▶ Stated problem
Can you copy the listing below line for line, with every character, space, and line break unchanged?

-- START Records for this exercise --

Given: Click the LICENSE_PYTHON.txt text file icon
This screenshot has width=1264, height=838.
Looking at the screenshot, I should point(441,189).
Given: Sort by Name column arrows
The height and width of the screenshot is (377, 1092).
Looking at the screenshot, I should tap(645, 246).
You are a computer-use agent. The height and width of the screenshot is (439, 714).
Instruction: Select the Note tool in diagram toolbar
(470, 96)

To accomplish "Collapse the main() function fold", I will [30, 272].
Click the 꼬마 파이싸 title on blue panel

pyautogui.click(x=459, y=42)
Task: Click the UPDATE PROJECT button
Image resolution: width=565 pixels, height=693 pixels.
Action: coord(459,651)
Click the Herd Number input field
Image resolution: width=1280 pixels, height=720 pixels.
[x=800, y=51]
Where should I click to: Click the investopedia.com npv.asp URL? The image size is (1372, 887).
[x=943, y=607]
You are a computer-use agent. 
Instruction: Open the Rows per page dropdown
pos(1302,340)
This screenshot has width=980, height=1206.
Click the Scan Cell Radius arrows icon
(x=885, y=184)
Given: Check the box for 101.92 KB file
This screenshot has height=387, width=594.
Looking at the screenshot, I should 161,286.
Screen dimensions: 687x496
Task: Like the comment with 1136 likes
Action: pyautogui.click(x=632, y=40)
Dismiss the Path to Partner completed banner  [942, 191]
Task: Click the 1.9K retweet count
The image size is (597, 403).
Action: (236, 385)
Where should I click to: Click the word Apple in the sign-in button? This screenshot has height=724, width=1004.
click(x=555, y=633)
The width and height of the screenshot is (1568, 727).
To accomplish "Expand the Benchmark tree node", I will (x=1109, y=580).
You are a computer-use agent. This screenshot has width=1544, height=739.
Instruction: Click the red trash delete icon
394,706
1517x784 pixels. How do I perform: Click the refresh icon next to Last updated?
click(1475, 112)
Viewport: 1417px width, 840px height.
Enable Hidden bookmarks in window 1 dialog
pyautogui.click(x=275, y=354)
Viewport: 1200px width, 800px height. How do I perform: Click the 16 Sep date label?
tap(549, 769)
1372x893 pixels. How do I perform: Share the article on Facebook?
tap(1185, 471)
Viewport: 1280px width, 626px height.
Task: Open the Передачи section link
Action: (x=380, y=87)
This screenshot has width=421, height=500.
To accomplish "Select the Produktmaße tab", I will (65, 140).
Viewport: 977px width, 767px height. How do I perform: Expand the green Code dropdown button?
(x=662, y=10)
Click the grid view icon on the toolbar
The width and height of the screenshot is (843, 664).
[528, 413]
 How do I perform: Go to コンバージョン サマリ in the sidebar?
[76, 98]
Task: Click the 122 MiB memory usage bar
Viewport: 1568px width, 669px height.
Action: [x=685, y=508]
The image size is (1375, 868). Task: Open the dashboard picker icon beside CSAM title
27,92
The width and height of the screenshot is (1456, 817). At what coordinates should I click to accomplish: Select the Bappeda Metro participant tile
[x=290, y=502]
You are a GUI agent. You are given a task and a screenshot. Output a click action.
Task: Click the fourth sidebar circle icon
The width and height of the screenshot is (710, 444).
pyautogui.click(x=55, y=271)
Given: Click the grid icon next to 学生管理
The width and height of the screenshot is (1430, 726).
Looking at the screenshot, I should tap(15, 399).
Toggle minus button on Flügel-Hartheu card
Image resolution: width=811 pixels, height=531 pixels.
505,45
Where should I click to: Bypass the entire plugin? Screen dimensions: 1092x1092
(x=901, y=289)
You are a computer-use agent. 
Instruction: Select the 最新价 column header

-- END Records for this exercise --

▶ Task response
Given: Click the LICENSE_PYTHON.txt text file icon
This screenshot has width=1264, height=838.
Looking at the screenshot, I should point(441,189).
Given: Sort by Name column arrows
The height and width of the screenshot is (377, 1092).
Looking at the screenshot, I should tap(645, 246).
You are a computer-use agent. The height and width of the screenshot is (439, 714).
Instruction: Select the Note tool in diagram toolbar
(470, 96)

To accomplish "Collapse the main() function fold", I will [30, 272].
Click the 꼬마 파이싸 title on blue panel

pyautogui.click(x=459, y=42)
Task: Click the UPDATE PROJECT button
Image resolution: width=565 pixels, height=693 pixels.
Action: coord(459,651)
Click the Herd Number input field
Image resolution: width=1280 pixels, height=720 pixels.
[x=800, y=51]
Where should I click to: Click the investopedia.com npv.asp URL? The image size is (1372, 887).
[x=943, y=607]
You are a computer-use agent. 
Instruction: Open the Rows per page dropdown
pos(1302,340)
This screenshot has width=980, height=1206.
Click the Scan Cell Radius arrows icon
(x=885, y=184)
Given: Check the box for 101.92 KB file
This screenshot has height=387, width=594.
Looking at the screenshot, I should 161,286.
Screen dimensions: 687x496
Task: Like the comment with 1136 likes
Action: pyautogui.click(x=632, y=40)
Dismiss the Path to Partner completed banner  [942, 191]
Task: Click the 1.9K retweet count
The image size is (597, 403).
Action: (236, 385)
Where should I click to: Click the word Apple in the sign-in button? This screenshot has height=724, width=1004.
click(x=555, y=633)
The width and height of the screenshot is (1568, 727).
To accomplish "Expand the Benchmark tree node", I will (x=1109, y=580).
You are a computer-use agent. This screenshot has width=1544, height=739.
Instruction: Click the red trash delete icon
394,706
1517x784 pixels. How do I perform: Click the refresh icon next to Last updated?
click(1475, 112)
Viewport: 1417px width, 840px height.
Enable Hidden bookmarks in window 1 dialog
pyautogui.click(x=275, y=354)
Viewport: 1200px width, 800px height. How do I perform: Click the 16 Sep date label?
tap(549, 769)
1372x893 pixels. How do I perform: Share the article on Facebook?
tap(1185, 471)
Viewport: 1280px width, 626px height.
Task: Open the Передачи section link
Action: (x=380, y=87)
This screenshot has width=421, height=500.
To accomplish "Select the Produktmaße tab", I will (65, 140).
Viewport: 977px width, 767px height. How do I perform: Expand the green Code dropdown button?
(x=662, y=10)
Click the grid view icon on the toolbar
The width and height of the screenshot is (843, 664).
[528, 413]
 How do I perform: Go to コンバージョン サマリ in the sidebar?
[76, 98]
Task: Click the 122 MiB memory usage bar
Viewport: 1568px width, 669px height.
Action: [x=685, y=508]
The image size is (1375, 868). Task: Open the dashboard picker icon beside CSAM title
27,92
The width and height of the screenshot is (1456, 817). At what coordinates should I click to accomplish: Select the Bappeda Metro participant tile
[x=290, y=502]
You are a GUI agent. You are given a task and a screenshot. Output a click action.
Task: Click the fourth sidebar circle icon
The width and height of the screenshot is (710, 444).
pyautogui.click(x=55, y=271)
Given: Click the grid icon next to 学生管理
The width and height of the screenshot is (1430, 726).
Looking at the screenshot, I should tap(15, 399).
Toggle minus button on Flügel-Hartheu card
Image resolution: width=811 pixels, height=531 pixels.
505,45
Where should I click to: Bypass the entire plugin? Screen dimensions: 1092x1092
(x=901, y=289)
You are a computer-use agent. 
Instruction: Select the 最新价 column header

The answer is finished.